Wow! It converges to $\sqrt{r}$!

**Case 2: When $x_1 < 0$**

This case is super similar! Let's just think of a new sequence, $y_n$, where $y_n = -x_n$.
Since $x_1 < 0$, then $y_1 = -x_1 > 0$. So, $y_1$ is positive!
Let's plug $x_n = -y_n$ into our simplified formula:
$x_{n+1} = \frac{1}{2} \left( x_n + \frac{r}{x_n} \right)$
$-y_{n+1} = \frac{1}{2} \left( -y_n + \frac{r}{-y_n} \right)$
$-y_{n+1} = \frac{1}{2} \left( -y_n - \frac{r}{y_n} \right)$
$-y_{n+1} = -\frac{1}{2} \left( y_n + \frac{r}{y_n} \right)$
$y_{n+1} = \frac{1}{2} \left( y_n + \frac{r}{y_n} \right)$
See?

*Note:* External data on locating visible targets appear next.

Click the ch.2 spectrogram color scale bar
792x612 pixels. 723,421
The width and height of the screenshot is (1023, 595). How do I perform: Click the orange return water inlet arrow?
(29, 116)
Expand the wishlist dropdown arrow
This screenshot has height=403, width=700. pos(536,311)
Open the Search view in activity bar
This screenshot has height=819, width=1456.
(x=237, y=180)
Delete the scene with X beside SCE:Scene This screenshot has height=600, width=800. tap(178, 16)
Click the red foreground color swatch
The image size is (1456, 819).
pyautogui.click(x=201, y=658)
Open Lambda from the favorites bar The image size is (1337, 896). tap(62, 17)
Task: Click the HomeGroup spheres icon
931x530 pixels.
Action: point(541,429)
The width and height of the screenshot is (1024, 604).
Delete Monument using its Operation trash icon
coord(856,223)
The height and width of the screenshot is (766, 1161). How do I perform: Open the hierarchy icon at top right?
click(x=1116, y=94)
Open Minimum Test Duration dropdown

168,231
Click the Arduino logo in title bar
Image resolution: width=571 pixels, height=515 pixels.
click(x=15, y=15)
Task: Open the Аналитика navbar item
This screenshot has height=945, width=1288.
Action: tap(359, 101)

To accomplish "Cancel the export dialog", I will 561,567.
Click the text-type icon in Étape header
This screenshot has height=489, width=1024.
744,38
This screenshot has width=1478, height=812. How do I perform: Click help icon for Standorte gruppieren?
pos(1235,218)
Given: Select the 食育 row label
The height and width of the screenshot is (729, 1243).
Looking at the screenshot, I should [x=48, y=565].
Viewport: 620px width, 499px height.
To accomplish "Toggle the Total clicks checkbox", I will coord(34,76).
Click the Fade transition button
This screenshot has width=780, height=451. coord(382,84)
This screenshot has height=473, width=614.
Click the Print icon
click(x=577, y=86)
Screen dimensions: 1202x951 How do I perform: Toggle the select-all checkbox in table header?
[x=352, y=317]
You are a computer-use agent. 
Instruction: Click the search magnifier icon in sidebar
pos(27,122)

It's the *exact same formula* for $y_n$ as it was for $x_n$ in Case 1!
Since $y_1 > 0$, we know from Case 1 that $y_n$ will converge to $\sqrt{r}$.
And since $x_n = -y_n$, then $x_n$ will converge to $-\sqrt{r}$.

So, whether you start with a positive or negative number (as long as it's not zero!), this cool sequence will lead you right to the positive or negative square root of $r$!